:: RECORDED INFORMATION
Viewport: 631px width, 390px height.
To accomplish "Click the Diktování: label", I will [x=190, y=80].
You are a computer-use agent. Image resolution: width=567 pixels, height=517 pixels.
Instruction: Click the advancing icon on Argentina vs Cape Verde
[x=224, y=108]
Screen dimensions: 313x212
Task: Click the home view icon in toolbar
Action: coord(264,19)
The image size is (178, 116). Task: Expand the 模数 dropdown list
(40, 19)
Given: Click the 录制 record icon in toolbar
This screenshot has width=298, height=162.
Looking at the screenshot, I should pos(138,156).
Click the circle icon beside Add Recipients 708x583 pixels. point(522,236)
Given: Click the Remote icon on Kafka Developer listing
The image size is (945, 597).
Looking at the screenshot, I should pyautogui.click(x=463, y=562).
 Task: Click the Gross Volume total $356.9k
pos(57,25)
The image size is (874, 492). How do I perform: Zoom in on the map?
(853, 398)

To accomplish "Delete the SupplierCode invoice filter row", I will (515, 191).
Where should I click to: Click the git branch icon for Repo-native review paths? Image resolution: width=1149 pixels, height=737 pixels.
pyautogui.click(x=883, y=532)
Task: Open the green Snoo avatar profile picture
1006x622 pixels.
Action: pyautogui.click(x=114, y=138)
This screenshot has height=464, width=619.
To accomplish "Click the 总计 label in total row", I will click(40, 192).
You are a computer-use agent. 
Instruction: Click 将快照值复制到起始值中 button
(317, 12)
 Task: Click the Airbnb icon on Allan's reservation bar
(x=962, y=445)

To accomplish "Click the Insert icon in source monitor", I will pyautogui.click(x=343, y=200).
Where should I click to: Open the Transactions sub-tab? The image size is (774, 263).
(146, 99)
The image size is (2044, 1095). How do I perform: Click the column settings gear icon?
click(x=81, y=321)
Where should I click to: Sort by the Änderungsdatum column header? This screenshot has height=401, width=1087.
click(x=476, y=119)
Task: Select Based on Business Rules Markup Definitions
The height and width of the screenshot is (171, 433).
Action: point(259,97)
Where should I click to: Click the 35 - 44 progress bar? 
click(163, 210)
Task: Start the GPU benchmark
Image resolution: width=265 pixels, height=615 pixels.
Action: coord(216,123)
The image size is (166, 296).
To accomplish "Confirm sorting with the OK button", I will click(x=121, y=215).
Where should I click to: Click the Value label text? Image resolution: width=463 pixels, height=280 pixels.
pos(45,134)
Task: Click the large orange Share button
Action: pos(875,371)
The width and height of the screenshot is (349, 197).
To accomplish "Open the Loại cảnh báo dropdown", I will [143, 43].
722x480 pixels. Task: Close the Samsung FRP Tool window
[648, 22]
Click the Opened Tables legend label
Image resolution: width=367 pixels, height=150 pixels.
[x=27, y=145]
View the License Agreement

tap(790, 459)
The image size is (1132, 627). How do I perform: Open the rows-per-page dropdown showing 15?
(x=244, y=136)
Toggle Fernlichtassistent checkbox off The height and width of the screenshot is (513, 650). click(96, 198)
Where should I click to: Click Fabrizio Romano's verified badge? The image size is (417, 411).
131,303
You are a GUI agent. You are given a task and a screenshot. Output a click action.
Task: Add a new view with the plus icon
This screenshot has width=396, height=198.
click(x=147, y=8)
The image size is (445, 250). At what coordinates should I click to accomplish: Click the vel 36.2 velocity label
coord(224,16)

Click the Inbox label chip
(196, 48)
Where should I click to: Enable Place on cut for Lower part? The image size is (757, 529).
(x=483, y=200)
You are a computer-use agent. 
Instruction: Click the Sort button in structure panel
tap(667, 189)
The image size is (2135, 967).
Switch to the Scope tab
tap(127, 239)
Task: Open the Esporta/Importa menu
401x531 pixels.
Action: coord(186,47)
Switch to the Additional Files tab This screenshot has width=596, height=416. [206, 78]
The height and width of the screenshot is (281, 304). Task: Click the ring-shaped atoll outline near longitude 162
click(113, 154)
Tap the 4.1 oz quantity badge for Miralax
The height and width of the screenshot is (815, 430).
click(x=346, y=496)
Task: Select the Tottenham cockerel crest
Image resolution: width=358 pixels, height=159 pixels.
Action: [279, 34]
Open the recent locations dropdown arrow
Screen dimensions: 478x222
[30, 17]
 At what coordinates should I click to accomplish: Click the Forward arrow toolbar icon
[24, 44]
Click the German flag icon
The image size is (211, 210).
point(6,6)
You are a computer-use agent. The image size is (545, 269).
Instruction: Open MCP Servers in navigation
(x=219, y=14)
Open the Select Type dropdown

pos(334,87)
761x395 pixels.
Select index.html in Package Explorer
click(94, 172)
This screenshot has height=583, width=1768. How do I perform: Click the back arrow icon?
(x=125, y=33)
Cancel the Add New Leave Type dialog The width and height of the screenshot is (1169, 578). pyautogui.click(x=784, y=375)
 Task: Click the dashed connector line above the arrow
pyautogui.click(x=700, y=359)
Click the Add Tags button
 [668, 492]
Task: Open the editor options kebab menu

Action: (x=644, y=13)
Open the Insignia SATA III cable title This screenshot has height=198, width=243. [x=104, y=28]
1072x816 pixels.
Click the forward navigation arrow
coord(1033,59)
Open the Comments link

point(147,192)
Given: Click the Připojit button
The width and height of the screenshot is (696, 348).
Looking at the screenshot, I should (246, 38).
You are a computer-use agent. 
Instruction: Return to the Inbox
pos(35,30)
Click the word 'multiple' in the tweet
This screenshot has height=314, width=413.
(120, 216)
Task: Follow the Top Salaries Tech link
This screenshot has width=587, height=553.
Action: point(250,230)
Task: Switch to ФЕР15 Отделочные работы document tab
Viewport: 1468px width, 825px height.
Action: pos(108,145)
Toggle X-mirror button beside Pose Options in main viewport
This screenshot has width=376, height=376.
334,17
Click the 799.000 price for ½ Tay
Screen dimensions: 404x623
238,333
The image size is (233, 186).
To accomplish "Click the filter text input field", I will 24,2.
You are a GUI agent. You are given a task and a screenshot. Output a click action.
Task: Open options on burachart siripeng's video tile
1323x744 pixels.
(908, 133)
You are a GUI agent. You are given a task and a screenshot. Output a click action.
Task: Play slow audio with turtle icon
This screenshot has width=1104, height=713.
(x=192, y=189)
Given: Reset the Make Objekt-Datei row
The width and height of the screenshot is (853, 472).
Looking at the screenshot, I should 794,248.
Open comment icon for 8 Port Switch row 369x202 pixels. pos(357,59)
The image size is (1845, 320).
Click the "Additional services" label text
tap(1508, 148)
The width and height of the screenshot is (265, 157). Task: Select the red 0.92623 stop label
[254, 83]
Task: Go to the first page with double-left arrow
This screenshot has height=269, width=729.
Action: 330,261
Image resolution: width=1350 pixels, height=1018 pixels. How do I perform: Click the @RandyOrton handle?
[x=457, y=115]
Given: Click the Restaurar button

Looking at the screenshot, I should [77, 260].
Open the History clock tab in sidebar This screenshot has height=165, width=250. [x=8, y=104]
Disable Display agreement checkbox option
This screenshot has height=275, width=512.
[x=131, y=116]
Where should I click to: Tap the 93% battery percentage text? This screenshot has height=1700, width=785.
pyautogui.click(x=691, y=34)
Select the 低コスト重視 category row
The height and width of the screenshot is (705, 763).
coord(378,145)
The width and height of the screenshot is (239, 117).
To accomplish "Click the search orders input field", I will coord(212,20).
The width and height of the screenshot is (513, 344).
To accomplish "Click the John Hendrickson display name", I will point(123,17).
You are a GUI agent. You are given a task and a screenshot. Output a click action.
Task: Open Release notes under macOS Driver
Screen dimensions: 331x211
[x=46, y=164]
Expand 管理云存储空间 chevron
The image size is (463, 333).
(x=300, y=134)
::::
# EXERCISE
Some lines above hold the word "field". Copy all of them.

# EXERCISE ANSWER
To accomplish "Click the filter text input field", I will 24,2.
To accomplish "Click the search orders input field", I will coord(212,20).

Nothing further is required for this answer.